* [INSTRUCTIONS TO FOLLOW]
Each record listed below is to be output exactly as written.

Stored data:
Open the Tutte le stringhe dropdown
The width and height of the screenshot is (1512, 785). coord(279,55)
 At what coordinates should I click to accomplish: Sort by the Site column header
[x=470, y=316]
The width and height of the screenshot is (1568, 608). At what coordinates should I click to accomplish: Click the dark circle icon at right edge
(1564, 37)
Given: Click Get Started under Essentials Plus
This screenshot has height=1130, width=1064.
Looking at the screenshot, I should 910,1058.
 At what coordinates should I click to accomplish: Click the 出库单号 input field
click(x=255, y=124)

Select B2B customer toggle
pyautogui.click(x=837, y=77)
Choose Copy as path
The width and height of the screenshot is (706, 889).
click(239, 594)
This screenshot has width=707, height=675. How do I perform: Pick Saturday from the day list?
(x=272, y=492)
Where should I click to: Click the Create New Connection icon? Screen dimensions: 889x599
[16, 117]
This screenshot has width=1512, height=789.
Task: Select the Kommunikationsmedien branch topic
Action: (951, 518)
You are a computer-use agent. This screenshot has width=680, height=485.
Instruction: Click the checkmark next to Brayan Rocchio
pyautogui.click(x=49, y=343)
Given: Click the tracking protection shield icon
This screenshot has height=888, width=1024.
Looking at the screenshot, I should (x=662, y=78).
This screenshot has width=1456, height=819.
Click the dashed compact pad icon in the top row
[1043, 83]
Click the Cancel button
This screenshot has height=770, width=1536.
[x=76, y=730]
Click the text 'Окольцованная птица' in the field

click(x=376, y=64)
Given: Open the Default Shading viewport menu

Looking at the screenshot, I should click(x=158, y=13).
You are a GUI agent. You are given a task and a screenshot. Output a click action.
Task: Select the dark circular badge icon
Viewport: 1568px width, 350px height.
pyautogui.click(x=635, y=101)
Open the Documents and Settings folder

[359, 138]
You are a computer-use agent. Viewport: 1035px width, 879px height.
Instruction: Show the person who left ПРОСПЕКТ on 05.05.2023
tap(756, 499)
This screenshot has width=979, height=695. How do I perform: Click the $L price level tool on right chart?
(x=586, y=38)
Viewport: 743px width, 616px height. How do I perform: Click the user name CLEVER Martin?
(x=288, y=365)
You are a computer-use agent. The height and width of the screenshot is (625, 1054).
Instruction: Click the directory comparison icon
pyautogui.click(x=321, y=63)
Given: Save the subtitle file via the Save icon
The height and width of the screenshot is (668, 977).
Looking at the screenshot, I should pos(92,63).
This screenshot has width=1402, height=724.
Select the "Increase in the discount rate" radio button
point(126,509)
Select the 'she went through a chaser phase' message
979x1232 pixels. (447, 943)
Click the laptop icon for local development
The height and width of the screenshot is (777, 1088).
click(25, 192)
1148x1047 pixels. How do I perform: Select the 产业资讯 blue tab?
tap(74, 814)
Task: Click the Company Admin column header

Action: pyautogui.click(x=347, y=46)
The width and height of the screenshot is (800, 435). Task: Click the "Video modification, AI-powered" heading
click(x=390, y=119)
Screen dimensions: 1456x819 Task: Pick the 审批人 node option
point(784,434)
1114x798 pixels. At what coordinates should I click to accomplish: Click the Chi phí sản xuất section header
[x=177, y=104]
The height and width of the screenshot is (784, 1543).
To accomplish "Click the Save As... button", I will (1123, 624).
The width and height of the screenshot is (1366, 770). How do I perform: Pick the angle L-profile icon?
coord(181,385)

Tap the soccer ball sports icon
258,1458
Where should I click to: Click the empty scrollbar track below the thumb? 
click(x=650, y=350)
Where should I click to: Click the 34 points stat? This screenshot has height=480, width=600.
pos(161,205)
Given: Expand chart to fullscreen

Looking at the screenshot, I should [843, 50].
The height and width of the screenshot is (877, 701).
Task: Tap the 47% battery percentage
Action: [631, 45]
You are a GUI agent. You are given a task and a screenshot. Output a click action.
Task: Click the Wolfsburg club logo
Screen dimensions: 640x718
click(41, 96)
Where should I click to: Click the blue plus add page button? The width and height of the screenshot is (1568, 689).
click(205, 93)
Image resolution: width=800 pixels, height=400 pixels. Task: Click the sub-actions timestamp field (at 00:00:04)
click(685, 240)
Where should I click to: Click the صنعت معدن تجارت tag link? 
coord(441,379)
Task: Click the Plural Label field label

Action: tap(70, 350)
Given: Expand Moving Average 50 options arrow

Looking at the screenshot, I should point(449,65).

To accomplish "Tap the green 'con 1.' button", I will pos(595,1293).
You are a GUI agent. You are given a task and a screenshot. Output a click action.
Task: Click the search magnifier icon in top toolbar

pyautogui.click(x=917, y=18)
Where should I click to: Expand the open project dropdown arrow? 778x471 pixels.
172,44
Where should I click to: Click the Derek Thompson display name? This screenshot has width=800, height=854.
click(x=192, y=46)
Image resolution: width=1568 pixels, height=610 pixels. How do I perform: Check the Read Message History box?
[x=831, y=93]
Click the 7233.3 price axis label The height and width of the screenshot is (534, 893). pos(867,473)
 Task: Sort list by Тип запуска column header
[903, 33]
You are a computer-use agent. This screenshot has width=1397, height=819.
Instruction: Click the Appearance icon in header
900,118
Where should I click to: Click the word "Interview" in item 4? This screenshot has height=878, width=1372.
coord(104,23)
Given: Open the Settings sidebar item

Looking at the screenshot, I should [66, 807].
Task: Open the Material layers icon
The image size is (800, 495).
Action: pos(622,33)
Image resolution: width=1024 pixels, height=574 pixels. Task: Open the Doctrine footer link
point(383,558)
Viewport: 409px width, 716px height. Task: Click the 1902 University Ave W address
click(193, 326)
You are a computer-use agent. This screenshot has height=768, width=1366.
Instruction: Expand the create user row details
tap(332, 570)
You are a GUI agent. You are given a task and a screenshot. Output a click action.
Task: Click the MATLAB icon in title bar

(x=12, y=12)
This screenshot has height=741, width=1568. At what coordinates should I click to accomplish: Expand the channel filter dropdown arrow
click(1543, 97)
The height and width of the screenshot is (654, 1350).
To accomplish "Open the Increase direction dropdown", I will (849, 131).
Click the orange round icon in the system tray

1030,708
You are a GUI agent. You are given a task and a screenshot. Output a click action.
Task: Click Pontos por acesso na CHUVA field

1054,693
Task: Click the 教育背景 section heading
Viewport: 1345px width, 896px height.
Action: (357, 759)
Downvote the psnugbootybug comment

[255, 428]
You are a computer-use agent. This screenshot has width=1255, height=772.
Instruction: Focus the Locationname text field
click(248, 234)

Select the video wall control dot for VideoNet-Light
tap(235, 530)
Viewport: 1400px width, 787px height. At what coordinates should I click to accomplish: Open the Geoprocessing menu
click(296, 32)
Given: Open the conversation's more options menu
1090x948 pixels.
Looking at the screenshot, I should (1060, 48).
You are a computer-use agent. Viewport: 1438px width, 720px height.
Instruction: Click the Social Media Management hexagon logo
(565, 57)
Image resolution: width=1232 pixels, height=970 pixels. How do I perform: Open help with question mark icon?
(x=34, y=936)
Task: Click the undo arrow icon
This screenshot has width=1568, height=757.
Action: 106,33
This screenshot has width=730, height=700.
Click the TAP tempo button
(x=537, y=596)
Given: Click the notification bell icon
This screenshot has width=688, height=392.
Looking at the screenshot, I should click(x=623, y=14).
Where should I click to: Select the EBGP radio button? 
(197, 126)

* [FINAL ANSWER]
Open the Tutte le stringhe dropdown
The width and height of the screenshot is (1512, 785). coord(279,55)
 At what coordinates should I click to accomplish: Sort by the Site column header
[x=470, y=316]
The width and height of the screenshot is (1568, 608). At what coordinates should I click to accomplish: Click the dark circle icon at right edge
(1564, 37)
Given: Click Get Started under Essentials Plus
This screenshot has height=1130, width=1064.
Looking at the screenshot, I should 910,1058.
 At what coordinates should I click to accomplish: Click the 出库单号 input field
click(x=255, y=124)

Select B2B customer toggle
pyautogui.click(x=837, y=77)
Choose Copy as path
The width and height of the screenshot is (706, 889).
click(239, 594)
This screenshot has width=707, height=675. How do I perform: Pick Saturday from the day list?
(x=272, y=492)
Where should I click to: Click the Create New Connection icon? Screen dimensions: 889x599
[16, 117]
This screenshot has width=1512, height=789.
Task: Select the Kommunikationsmedien branch topic
Action: (951, 518)
You are a computer-use agent. This screenshot has width=680, height=485.
Instruction: Click the checkmark next to Brayan Rocchio
pyautogui.click(x=49, y=343)
Given: Click the tracking protection shield icon
This screenshot has height=888, width=1024.
Looking at the screenshot, I should (x=662, y=78).
This screenshot has width=1456, height=819.
Click the dashed compact pad icon in the top row
[1043, 83]
Click the Cancel button
This screenshot has height=770, width=1536.
[x=76, y=730]
Click the text 'Окольцованная птица' in the field

click(x=376, y=64)
Given: Open the Default Shading viewport menu

Looking at the screenshot, I should click(x=158, y=13).
You are a GUI agent. You are given a task and a screenshot. Output a click action.
Task: Select the dark circular badge icon
Viewport: 1568px width, 350px height.
pyautogui.click(x=635, y=101)
Open the Documents and Settings folder

[359, 138]
You are a computer-use agent. Viewport: 1035px width, 879px height.
Instruction: Show the person who left ПРОСПЕКТ on 05.05.2023
tap(756, 499)
This screenshot has width=979, height=695. How do I perform: Click the $L price level tool on right chart?
(x=586, y=38)
Viewport: 743px width, 616px height. How do I perform: Click the user name CLEVER Martin?
(x=288, y=365)
You are a computer-use agent. The height and width of the screenshot is (625, 1054).
Instruction: Click the directory comparison icon
pyautogui.click(x=321, y=63)
Given: Save the subtitle file via the Save icon
The height and width of the screenshot is (668, 977).
Looking at the screenshot, I should pos(92,63).
This screenshot has width=1402, height=724.
Select the "Increase in the discount rate" radio button
point(126,509)
Select the 'she went through a chaser phase' message
979x1232 pixels. (447, 943)
Click the laptop icon for local development
The height and width of the screenshot is (777, 1088).
click(25, 192)
1148x1047 pixels. How do I perform: Select the 产业资讯 blue tab?
tap(74, 814)
Task: Click the Company Admin column header

Action: pyautogui.click(x=347, y=46)
The width and height of the screenshot is (800, 435). Task: Click the "Video modification, AI-powered" heading
click(x=390, y=119)
Screen dimensions: 1456x819 Task: Pick the 审批人 node option
point(784,434)
1114x798 pixels. At what coordinates should I click to accomplish: Click the Chi phí sản xuất section header
[x=177, y=104]
The height and width of the screenshot is (784, 1543).
To accomplish "Click the Save As... button", I will (1123, 624).
The width and height of the screenshot is (1366, 770). How do I perform: Pick the angle L-profile icon?
coord(181,385)

Tap the soccer ball sports icon
258,1458
Where should I click to: Click the empty scrollbar track below the thumb? 
click(x=650, y=350)
Where should I click to: Click the 34 points stat? This screenshot has height=480, width=600.
pos(161,205)
Given: Expand chart to fullscreen

Looking at the screenshot, I should [843, 50].
The height and width of the screenshot is (877, 701).
Task: Tap the 47% battery percentage
Action: [631, 45]
You are a GUI agent. You are given a task and a screenshot. Output a click action.
Task: Click the Wolfsburg club logo
Screen dimensions: 640x718
click(41, 96)
Where should I click to: Click the blue plus add page button? The width and height of the screenshot is (1568, 689).
click(205, 93)
Image resolution: width=800 pixels, height=400 pixels. Task: Click the sub-actions timestamp field (at 00:00:04)
click(685, 240)
Where should I click to: Click the صنعت معدن تجارت tag link? 
coord(441,379)
Task: Click the Plural Label field label

Action: tap(70, 350)
Given: Expand Moving Average 50 options arrow

Looking at the screenshot, I should point(449,65).

To accomplish "Tap the green 'con 1.' button", I will pos(595,1293).
You are a GUI agent. You are given a task and a screenshot. Output a click action.
Task: Click the search magnifier icon in top toolbar

pyautogui.click(x=917, y=18)
Where should I click to: Expand the open project dropdown arrow? 778x471 pixels.
172,44
Where should I click to: Click the Derek Thompson display name? This screenshot has width=800, height=854.
click(x=192, y=46)
Image resolution: width=1568 pixels, height=610 pixels. How do I perform: Check the Read Message History box?
[x=831, y=93]
Click the 7233.3 price axis label The height and width of the screenshot is (534, 893). pos(867,473)
 Task: Sort list by Тип запуска column header
[903, 33]
You are a computer-use agent. This screenshot has width=1397, height=819.
Instruction: Click the Appearance icon in header
900,118
Where should I click to: Click the word "Interview" in item 4? This screenshot has height=878, width=1372.
coord(104,23)
Given: Open the Settings sidebar item

Looking at the screenshot, I should [66, 807].
Task: Open the Material layers icon
The image size is (800, 495).
Action: pos(622,33)
Image resolution: width=1024 pixels, height=574 pixels. Task: Open the Doctrine footer link
point(383,558)
Viewport: 409px width, 716px height. Task: Click the 1902 University Ave W address
click(193, 326)
You are a computer-use agent. This screenshot has height=768, width=1366.
Instruction: Expand the create user row details
tap(332, 570)
You are a GUI agent. You are given a task and a screenshot. Output a click action.
Task: Click the MATLAB icon in title bar

(x=12, y=12)
This screenshot has height=741, width=1568. At what coordinates should I click to accomplish: Expand the channel filter dropdown arrow
click(1543, 97)
The height and width of the screenshot is (654, 1350).
To accomplish "Open the Increase direction dropdown", I will (849, 131).
Click the orange round icon in the system tray

1030,708
You are a GUI agent. You are given a task and a screenshot. Output a click action.
Task: Click Pontos por acesso na CHUVA field

1054,693
Task: Click the 教育背景 section heading
Viewport: 1345px width, 896px height.
Action: (357, 759)
Downvote the psnugbootybug comment

[255, 428]
You are a computer-use agent. This screenshot has width=1255, height=772.
Instruction: Focus the Locationname text field
click(248, 234)

Select the video wall control dot for VideoNet-Light
tap(235, 530)
Viewport: 1400px width, 787px height. At what coordinates should I click to accomplish: Open the Geoprocessing menu
click(296, 32)
Given: Open the conversation's more options menu
1090x948 pixels.
Looking at the screenshot, I should (1060, 48).
You are a computer-use agent. Viewport: 1438px width, 720px height.
Instruction: Click the Social Media Management hexagon logo
(565, 57)
Image resolution: width=1232 pixels, height=970 pixels. How do I perform: Open help with question mark icon?
(x=34, y=936)
Task: Click the undo arrow icon
This screenshot has width=1568, height=757.
Action: 106,33
This screenshot has width=730, height=700.
Click the TAP tempo button
(x=537, y=596)
Given: Click the notification bell icon
This screenshot has width=688, height=392.
Looking at the screenshot, I should click(x=623, y=14).
Where should I click to: Select the EBGP radio button? 
(197, 126)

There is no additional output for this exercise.